Publication year - 2019
Publication title -
british journal of clinical pharmacology
Language(s) - English
Resource type - Journals
SCImago Journal Rank - 1.216
H-Index - 146
eISSN - 1365-2125
pISSN - 0306-5251
DOI - 10.1111/bcp.13961
Subject(s) - bioavailability , urine , crossover study , metabolite , glucuronidation , pharmacokinetics , glucuronide , chemistry , pharmacology , oral administration , feces , medicine , biology , biochemistry , paleontology , alternative medicine , microsome , pathology , enzyme , placebo
Aims Navoximod (GDC‐0919, NLG‐919) is a small molecule inhibitor of indoleamine‐2,3‐dioxygenase 1 (IDO1), developed to treat the acquired immune tolerance associated with cancer.

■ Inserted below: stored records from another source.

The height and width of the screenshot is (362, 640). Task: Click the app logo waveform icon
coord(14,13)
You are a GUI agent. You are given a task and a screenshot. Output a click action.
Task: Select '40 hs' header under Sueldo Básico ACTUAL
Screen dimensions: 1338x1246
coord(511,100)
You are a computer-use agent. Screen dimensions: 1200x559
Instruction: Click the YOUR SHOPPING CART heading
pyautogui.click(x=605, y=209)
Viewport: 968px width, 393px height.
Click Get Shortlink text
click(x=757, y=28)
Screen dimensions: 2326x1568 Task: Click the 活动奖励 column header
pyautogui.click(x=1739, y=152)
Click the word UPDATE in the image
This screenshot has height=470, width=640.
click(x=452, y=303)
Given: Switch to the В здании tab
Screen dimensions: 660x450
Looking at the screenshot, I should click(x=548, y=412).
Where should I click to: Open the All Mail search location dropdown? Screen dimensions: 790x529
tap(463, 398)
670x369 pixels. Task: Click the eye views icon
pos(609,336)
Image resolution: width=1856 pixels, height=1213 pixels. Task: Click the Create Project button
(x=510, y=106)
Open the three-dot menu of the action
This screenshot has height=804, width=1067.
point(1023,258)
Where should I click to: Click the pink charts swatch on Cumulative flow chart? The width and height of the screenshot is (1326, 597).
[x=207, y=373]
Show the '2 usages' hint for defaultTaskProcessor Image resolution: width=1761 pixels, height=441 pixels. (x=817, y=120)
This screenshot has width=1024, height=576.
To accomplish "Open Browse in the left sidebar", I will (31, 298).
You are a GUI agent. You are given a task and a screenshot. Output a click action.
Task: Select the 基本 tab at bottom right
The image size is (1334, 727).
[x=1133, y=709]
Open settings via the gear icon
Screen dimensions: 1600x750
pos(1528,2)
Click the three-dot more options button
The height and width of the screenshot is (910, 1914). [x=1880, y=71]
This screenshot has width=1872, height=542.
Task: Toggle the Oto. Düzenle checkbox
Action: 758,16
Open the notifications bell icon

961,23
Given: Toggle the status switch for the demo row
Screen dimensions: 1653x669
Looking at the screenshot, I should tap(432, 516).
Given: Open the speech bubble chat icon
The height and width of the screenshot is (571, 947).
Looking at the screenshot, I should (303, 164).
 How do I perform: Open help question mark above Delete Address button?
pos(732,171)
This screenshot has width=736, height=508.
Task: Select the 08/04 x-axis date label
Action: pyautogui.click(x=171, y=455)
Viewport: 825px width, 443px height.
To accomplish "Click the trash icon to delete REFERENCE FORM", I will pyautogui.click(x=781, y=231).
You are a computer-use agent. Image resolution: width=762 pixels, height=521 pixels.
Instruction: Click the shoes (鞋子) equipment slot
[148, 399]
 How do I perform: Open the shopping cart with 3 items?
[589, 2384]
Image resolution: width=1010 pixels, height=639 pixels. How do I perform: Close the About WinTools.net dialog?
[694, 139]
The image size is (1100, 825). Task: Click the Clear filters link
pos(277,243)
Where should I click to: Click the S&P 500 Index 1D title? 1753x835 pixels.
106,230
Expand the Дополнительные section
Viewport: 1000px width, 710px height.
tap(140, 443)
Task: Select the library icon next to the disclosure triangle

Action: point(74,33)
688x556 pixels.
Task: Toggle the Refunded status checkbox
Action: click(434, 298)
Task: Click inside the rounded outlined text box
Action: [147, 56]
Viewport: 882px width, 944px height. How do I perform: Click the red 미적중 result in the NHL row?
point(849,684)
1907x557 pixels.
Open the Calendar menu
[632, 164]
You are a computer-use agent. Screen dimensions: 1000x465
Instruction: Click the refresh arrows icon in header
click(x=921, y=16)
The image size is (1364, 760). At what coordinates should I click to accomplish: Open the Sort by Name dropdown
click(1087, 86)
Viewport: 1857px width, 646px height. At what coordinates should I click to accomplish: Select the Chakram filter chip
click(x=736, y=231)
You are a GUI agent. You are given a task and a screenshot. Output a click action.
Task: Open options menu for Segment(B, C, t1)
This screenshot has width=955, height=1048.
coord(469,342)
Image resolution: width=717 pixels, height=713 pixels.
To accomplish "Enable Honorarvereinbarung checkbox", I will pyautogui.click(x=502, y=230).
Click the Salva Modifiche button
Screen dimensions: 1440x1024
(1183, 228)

The primary objectives of this study were to assess navoximod's absolute bioavailability (aBA), determine the mass balance and routes of elimination of [ 14 C]‐navoximod, and characterize navoximod's metabolite profile. Methods A phase 1, open‐label, two‐part study was conducted in healthy volunteers. In Part 1 (aBA), subjects ( n = 16) were randomized to receive oral (200 mg tablet) or intravenous (5 mg solution) navoximod in a crossover design with a 5‐day washout. In Part 2 (mass balance), subjects ( n = 8) were administered [ 14 C]‐navoximod (200 mg/600 μCi) as an oral solution. Results The aBA of navoximod was estimated to be 55.5%, with a geometric mean (%CV) plasma clearance and volume of distribution of 62.0 L/h (21.0%) and 1120 L (28.4%), respectively. Mean recovery of total radioactivity was 87.8%, with 80.4% detected in urine and the remainder (7.4%) in faeces. Navoximod was extensively metabolized, with unchanged navoximod representing 5.45% of the dose recovered in the urine and faeces. Glucuronidation was identified as the primary route of metabolism, with the major glucuronide metabolite, M28, accounting for 57.5% of the total drug‐derived exposure and 59.7% of the administered dose recovered in urine. Conclusions Navoximod was well tolerated, quickly absorbed and showed moderate bioavailability, with minimal recovery of the dose as unchanged parent in the urine and faeces. Metabolism was identified as the primary route of clearance and navoximod glucuronide (M28) was the most abundant metabolite in circulation with all other metabolites accounting for <10% of drug‐related exposure.